=== Reading text ===

= = = = = = =

Familiarize yourself with the actual process of driver's services. Turns out, the DMV only gives you your license. In Tennessee, there's an entirely separate office in the courthouse that will issue you your car registration and tags, and yes, it is on the other side of town and closes 30 minutes earlier than the DMV. But you can't go there first because you need an active Tennessee license. So don't waste a day trying to do it the other way around like I did. Refer to guideline #1.

If you ever buy a car for your daughter, put her name on the title. I remember looking at my title when my parents first bought me the car at age 16. "I'm a little worried because the car isn't in my name," I told mom. Even at age 16, I was fairly anxiety driven so I worried about things five years in the future like that. "Oh that won't be a problem," she reassured me. Guess what. It was a problem. And we had to email her an entirely separate application that she had to complete before I could finalize my application for Tennessee registration.

Get your car emissions tested, like, yesterday. I'd never even heard of such a thing as required emissions testing but they don't give you any sympathy due to your ignorance. You will need the confirmation page to acquire your car tags after you finish your registration application.

= = = = = = =

Target pointing data:
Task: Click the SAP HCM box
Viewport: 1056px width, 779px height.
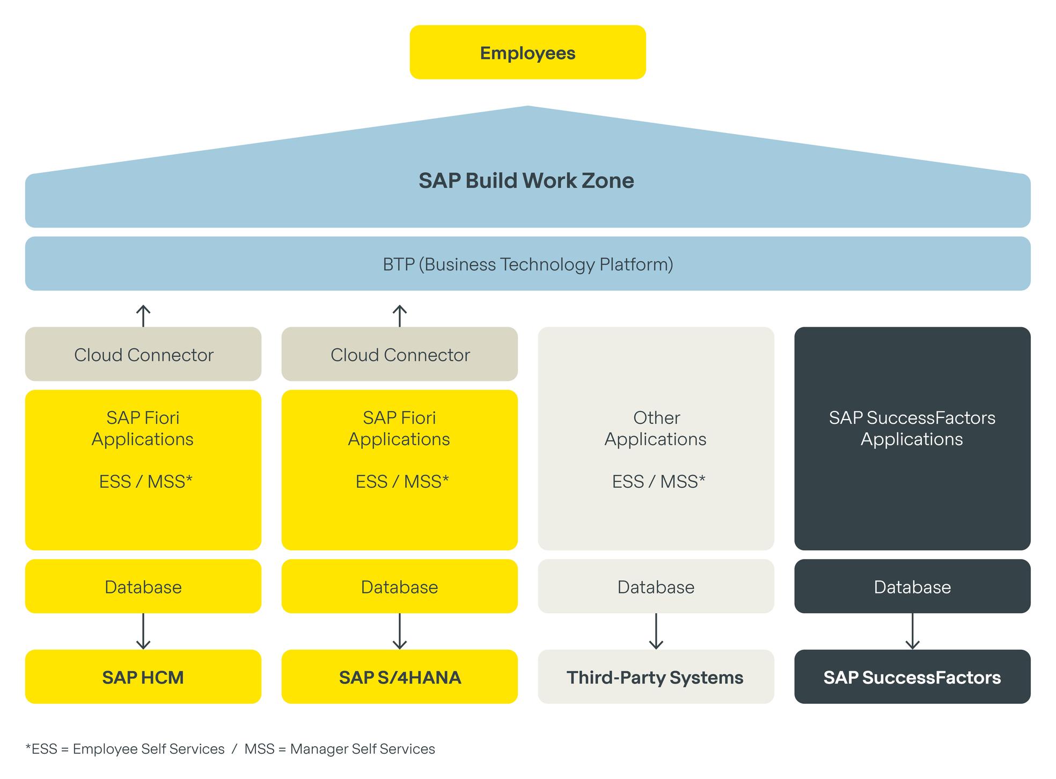Action: (x=143, y=677)
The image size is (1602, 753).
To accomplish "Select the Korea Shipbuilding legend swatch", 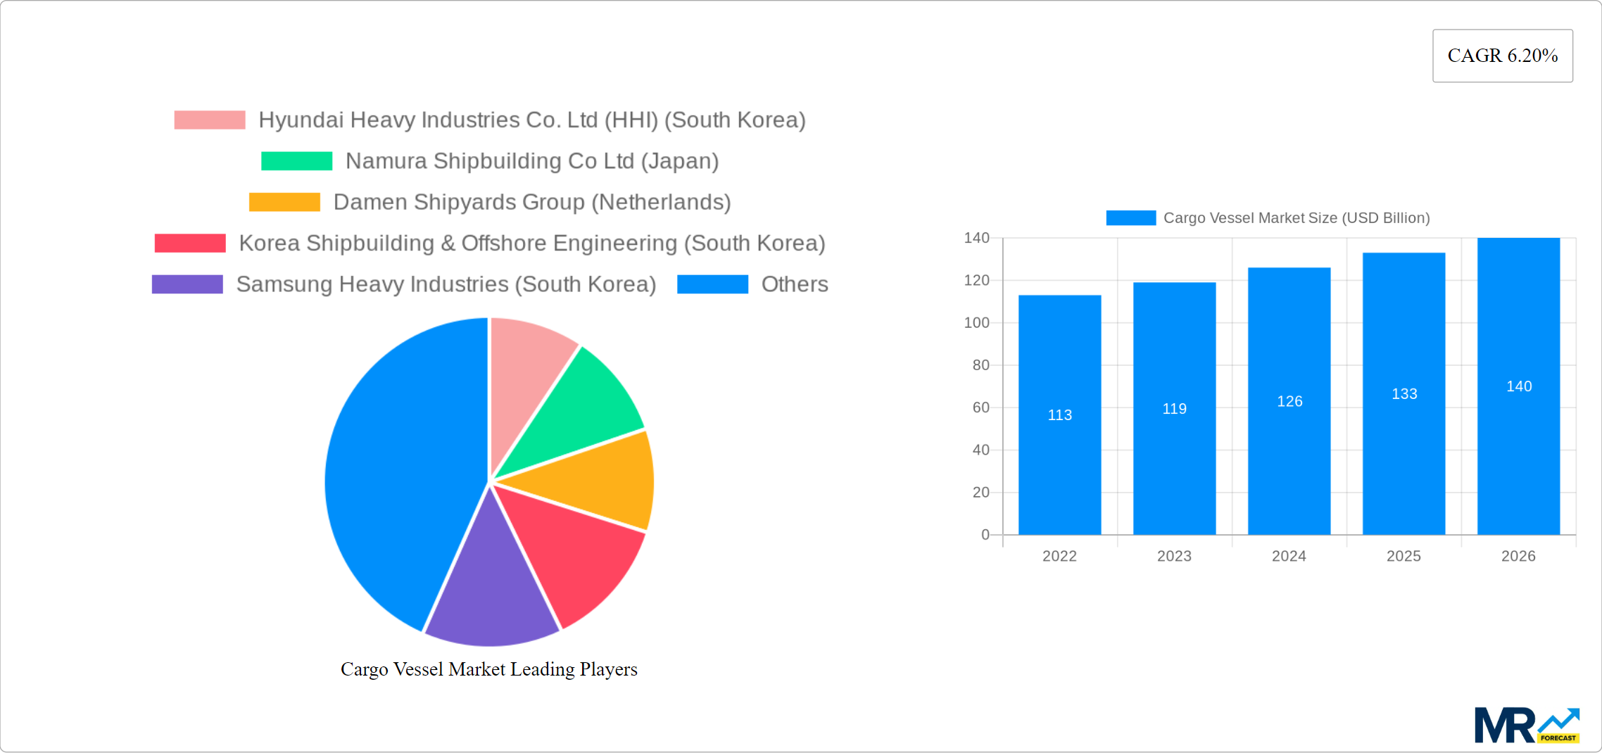I will 189,243.
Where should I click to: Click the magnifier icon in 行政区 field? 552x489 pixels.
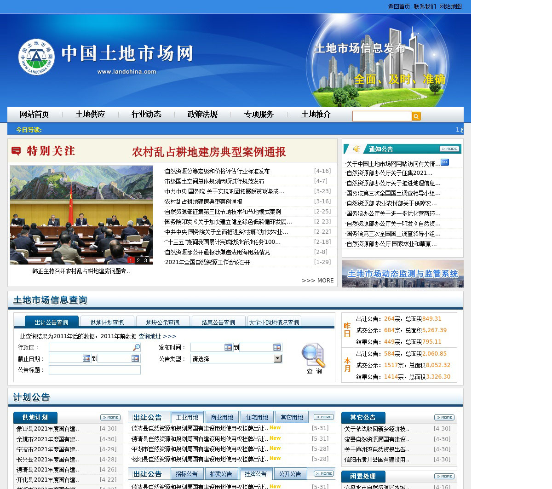pos(136,347)
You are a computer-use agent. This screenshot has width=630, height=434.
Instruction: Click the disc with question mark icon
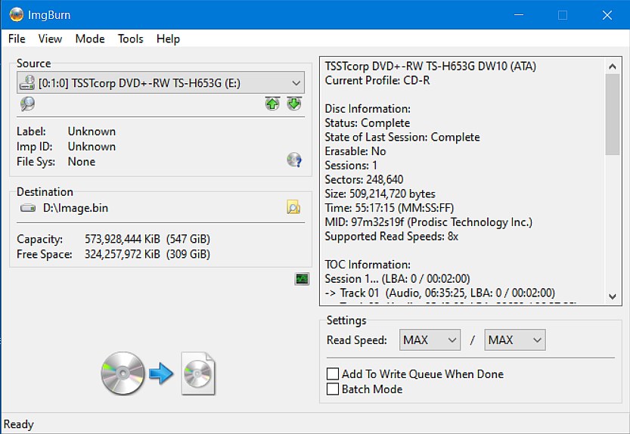click(294, 160)
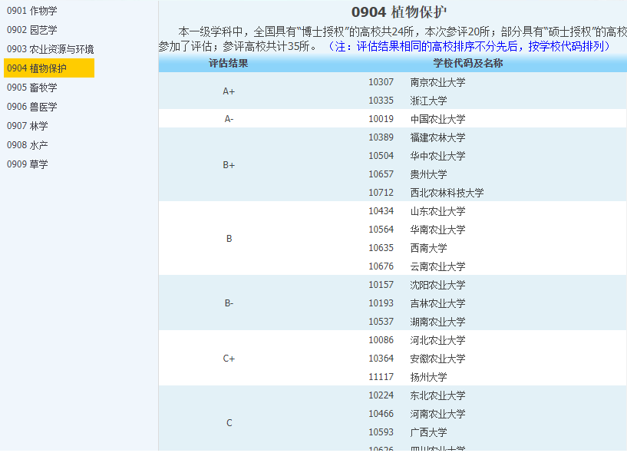627x453 pixels.
Task: Open 0906 兽医学 sidebar entry
Action: [32, 107]
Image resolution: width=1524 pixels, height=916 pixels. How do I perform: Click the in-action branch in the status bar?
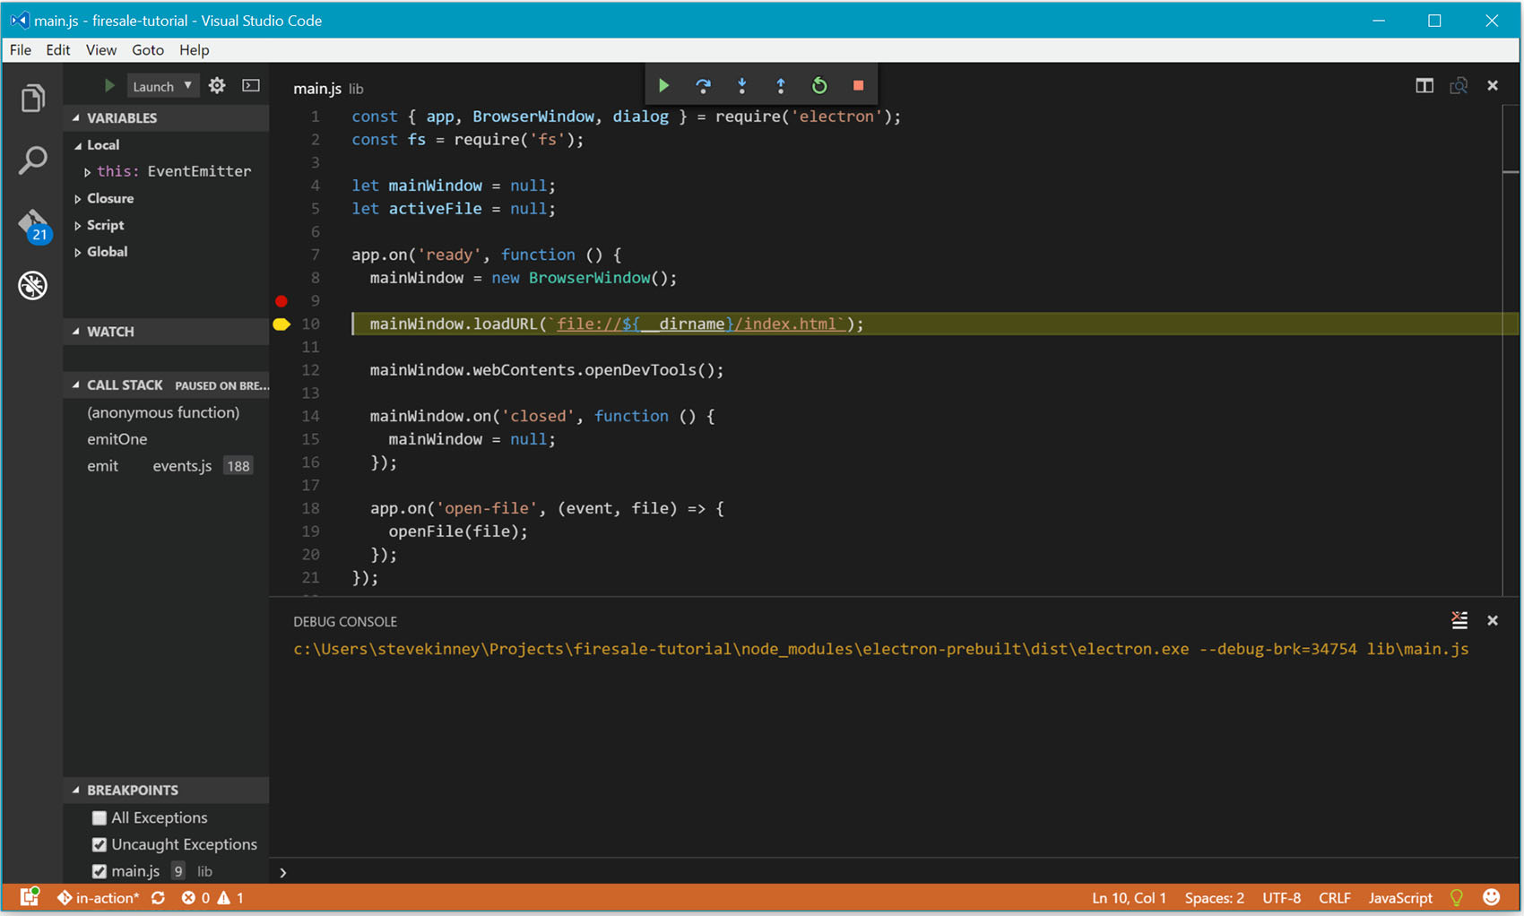click(x=99, y=897)
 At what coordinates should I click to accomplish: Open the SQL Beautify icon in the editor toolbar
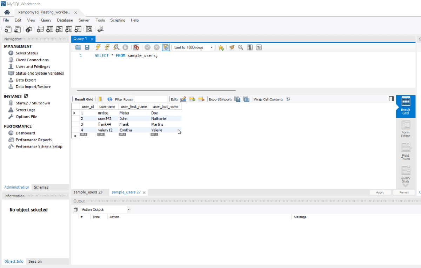point(232,47)
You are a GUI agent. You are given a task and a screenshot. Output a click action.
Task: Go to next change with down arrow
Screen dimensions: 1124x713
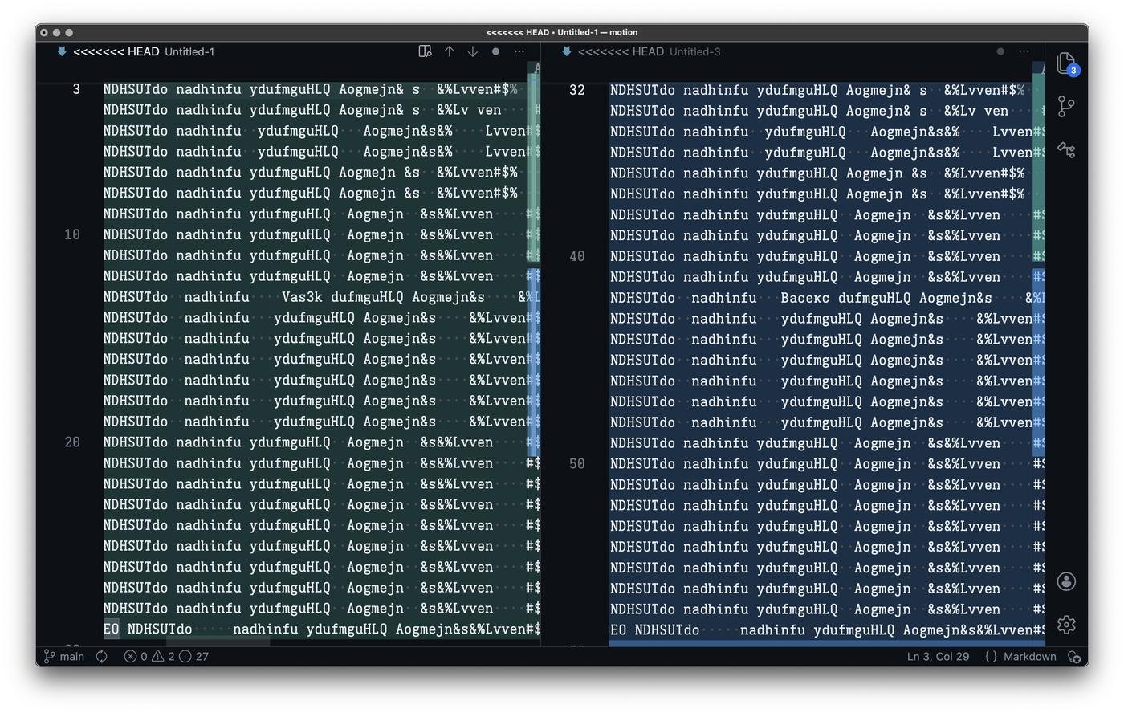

= = = = = = =

=== Work instructions ===
In the text on getting a car registered in Tennessee, what piece of advice opens each of its paragraphs?

=== Exercise result ===
- Familiarize yourself with the actual process of driver's services.
- If you ever buy a car for your daughter, put her name on the title.
- Get your car emissions tested, like, yesterday.